Le sésame : l’autre or du Burkina  en quête d’organisation

Deuxième produit agricole d’exportation du Burkina Faso après le coton, le sésame constitue aujourd’hui, une source importante d’entrées de devises pour le pays.

Le présidium à l’ouverture des travaux de l’atelier

2012 à 2018, le volume de sésame est passé de 100 488 tonnes à 253 936 tonnes avec des recettes d’exportation évaluées à plus de 350 milliards de 2010 à 2016.

Des chiffres qui classent le Burkina Faso au 4ème rang mondial des pays exportateurs de sésame dernière l’Ethiopie, l’Inde et le soudan.
Malgré ces performances, les acteurs, notamment les producteurs, ne jouissent pas pleinement des fruits de leurs productions. La raison, le manque de structuration du circuit de commercialisation du sésame. « Le manque d’organisation et de coordination entre acheteurs et vendeurs fait que les exportateurs se tournent vers les intermédiaires pour surmonter les difficultés liées à la collecte de sésame auprès des producteurs géographiquement dispersés pour répondre aux besoins des quantités à exporter » disent-ils.

Cette pratique selon eux, désavantage les producteurs, joue sur la qualité du sésame burkinabè et entrave les investissements au sein de la chaine de valeur du sésame et ce, du fait « d’absences de contrat ou du fait de contrats infructueux ».

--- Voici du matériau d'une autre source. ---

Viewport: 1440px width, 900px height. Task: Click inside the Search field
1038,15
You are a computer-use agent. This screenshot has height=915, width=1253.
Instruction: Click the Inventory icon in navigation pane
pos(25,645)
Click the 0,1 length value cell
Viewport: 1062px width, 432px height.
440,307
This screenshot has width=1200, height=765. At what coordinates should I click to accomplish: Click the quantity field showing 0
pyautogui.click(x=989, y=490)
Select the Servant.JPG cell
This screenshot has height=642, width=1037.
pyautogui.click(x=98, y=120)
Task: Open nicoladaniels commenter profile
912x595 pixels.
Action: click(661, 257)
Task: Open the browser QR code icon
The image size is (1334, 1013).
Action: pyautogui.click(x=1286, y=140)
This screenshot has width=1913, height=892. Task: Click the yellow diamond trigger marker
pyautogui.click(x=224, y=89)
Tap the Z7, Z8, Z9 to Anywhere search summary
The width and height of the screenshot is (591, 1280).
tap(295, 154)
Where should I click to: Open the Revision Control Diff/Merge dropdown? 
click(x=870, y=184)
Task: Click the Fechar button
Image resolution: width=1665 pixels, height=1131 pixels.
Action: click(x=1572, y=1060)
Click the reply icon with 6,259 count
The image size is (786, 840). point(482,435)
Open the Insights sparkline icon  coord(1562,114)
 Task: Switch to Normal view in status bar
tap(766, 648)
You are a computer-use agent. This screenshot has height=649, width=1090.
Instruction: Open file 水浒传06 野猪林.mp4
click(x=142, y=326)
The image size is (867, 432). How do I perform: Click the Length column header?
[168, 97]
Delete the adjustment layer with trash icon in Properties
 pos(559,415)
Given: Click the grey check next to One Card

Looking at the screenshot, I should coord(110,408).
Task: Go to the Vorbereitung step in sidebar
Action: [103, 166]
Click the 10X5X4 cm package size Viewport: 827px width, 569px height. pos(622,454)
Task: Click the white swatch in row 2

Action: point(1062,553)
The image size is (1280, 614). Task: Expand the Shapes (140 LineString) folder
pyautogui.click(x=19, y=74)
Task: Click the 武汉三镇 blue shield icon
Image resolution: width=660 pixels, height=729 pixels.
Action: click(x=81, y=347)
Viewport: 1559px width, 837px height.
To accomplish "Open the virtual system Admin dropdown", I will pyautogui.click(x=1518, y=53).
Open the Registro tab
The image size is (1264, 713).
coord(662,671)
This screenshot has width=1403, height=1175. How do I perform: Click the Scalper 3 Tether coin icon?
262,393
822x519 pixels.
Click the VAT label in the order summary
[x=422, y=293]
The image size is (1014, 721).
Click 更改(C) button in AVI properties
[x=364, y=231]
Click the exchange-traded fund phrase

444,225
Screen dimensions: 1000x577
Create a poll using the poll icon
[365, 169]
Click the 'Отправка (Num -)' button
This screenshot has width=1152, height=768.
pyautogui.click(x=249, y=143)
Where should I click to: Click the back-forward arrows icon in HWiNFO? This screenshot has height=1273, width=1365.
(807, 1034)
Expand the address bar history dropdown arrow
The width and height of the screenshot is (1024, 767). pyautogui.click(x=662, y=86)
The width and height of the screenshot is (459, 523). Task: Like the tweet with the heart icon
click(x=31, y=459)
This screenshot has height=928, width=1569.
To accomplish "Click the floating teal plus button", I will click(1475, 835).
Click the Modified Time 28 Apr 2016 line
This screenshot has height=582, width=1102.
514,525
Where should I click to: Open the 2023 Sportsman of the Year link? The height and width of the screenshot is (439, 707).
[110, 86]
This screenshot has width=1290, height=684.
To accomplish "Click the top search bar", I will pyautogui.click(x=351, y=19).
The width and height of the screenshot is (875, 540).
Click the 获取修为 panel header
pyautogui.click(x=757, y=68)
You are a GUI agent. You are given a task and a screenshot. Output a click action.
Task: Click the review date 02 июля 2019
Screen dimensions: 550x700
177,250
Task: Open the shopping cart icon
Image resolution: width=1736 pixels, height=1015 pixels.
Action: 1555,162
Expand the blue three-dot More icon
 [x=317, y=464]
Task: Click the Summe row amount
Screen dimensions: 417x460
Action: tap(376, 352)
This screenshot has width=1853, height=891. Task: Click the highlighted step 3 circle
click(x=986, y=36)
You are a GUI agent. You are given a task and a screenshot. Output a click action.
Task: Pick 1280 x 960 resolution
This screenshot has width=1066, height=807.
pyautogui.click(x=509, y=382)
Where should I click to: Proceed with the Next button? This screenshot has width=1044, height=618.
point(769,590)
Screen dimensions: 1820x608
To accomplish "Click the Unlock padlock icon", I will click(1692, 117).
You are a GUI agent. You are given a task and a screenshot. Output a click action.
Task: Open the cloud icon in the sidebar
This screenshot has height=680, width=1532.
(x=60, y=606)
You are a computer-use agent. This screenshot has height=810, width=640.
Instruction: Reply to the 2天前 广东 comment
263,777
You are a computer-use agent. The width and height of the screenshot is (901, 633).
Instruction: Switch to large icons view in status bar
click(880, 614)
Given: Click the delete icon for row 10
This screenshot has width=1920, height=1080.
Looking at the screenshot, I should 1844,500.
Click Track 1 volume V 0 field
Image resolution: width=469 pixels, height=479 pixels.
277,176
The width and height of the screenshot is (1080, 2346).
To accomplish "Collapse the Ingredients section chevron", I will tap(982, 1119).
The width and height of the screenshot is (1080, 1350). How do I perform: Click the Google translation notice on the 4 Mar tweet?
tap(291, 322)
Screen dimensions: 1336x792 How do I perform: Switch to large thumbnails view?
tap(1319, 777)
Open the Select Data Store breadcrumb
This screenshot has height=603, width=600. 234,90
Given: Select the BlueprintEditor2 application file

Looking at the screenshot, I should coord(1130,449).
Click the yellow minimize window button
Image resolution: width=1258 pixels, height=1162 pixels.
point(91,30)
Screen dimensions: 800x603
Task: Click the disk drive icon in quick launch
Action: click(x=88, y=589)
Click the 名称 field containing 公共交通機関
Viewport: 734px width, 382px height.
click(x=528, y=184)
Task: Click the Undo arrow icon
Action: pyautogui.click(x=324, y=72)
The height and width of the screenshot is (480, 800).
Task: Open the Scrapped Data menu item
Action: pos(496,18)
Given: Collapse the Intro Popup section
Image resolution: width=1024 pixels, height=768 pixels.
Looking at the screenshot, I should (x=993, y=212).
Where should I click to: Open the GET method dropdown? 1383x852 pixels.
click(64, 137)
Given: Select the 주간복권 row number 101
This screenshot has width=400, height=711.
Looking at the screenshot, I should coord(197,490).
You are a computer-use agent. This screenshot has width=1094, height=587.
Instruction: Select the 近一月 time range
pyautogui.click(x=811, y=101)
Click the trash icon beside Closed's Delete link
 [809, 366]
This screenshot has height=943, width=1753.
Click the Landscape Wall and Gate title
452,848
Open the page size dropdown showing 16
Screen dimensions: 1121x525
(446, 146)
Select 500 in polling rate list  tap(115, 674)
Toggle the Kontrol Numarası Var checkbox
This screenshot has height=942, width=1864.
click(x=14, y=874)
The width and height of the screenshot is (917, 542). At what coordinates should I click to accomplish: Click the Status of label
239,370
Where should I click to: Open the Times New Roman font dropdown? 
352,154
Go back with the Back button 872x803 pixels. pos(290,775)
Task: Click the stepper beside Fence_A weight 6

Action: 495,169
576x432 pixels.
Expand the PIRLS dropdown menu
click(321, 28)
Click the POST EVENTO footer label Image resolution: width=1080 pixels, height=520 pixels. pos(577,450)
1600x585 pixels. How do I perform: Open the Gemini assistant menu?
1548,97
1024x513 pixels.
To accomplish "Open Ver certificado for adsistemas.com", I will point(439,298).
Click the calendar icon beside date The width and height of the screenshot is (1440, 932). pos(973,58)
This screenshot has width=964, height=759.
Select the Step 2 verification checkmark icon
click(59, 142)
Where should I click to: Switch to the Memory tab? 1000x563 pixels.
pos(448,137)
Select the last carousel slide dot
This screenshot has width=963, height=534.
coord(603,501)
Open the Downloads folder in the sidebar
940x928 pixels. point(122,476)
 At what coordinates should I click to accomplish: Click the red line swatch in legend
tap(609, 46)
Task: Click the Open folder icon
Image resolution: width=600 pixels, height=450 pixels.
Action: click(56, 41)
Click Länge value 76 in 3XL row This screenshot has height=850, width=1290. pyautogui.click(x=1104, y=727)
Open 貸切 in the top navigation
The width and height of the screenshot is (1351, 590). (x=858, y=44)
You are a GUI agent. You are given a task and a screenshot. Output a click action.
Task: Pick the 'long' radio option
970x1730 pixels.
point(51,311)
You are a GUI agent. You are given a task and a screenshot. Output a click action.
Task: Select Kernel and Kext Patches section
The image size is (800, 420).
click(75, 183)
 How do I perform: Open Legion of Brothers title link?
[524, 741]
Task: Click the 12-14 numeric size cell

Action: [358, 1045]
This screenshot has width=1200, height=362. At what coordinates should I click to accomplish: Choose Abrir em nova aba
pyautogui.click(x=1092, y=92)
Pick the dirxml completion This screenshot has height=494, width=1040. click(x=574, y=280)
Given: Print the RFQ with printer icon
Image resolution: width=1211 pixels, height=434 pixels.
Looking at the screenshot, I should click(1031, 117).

A l’initiative donc du projet SESAME financé par le département de l’Agriculture des Etats-Unis (USAD), producteurs, acheteurs, vendeurs, exportateurs, transformateurs, services techniques et autres acteurs se sont retrouvés à Bobo-Dioulasso du 11 au 12 juin 2019 en vue de trouver une réponse à cette situation.

48 heures pour préparer la campagne 2019/2020

Une vue des participants à l’atelier


Avec pour thème « rôle et importance de la semence dans la qualité du sésame commerciale à l’internationale », cet atelier pré-marketing B2B entre producteurs et acheteurs du sésame vise à préparer la campagne de production et de commercialisation 2019/2020 du sésame.

48 heures durant, ces derniers ont abordés des thématiques comme les enjeux de l’agriculture contractuelle et le respect des contrats entre fournisseurs et producteurs et entre producteurs et acheteurs ; le bilan de la mise en œuvre des recommandations issus de l’atelier bilan de la commercialisation groupée pour la campagne 2018/2019 ; les précontrats entre vendeurs et acheteurs pour la campagne 2019/2020 ; la problématique de la qualité de la semence ; les besoins des acheteurs et les projections des offres des vendeurs (en volume et qualités).

Fortement salué par les acteurs notamment les producteurs, ce cadre leur a permis de faire des prévisions pour la campagne 019/2020.

Les offres de vente s’estiment à 22057,89 tonnes de sésame dont  21937,89 tonnes de sésame blanc S42 et 120 tonnes de sésame bigarré.

Quant aux offres d’achat, elle s’élève à 73 865 tonnes de sésame dont 62 865 tonnes de sésame S42 et 12 000 tonnes de sésame bigarré.
Suite aux séances de négociation, 49 contrat de précampagne ont été
signé et portant sur  88 717,16 tonnes d’une valeur estimée  53 230
296 000 FCFA. Les mise en relation se poursuivront selon les participants car les acteurs ont échangé leur contact pour une suite à donner.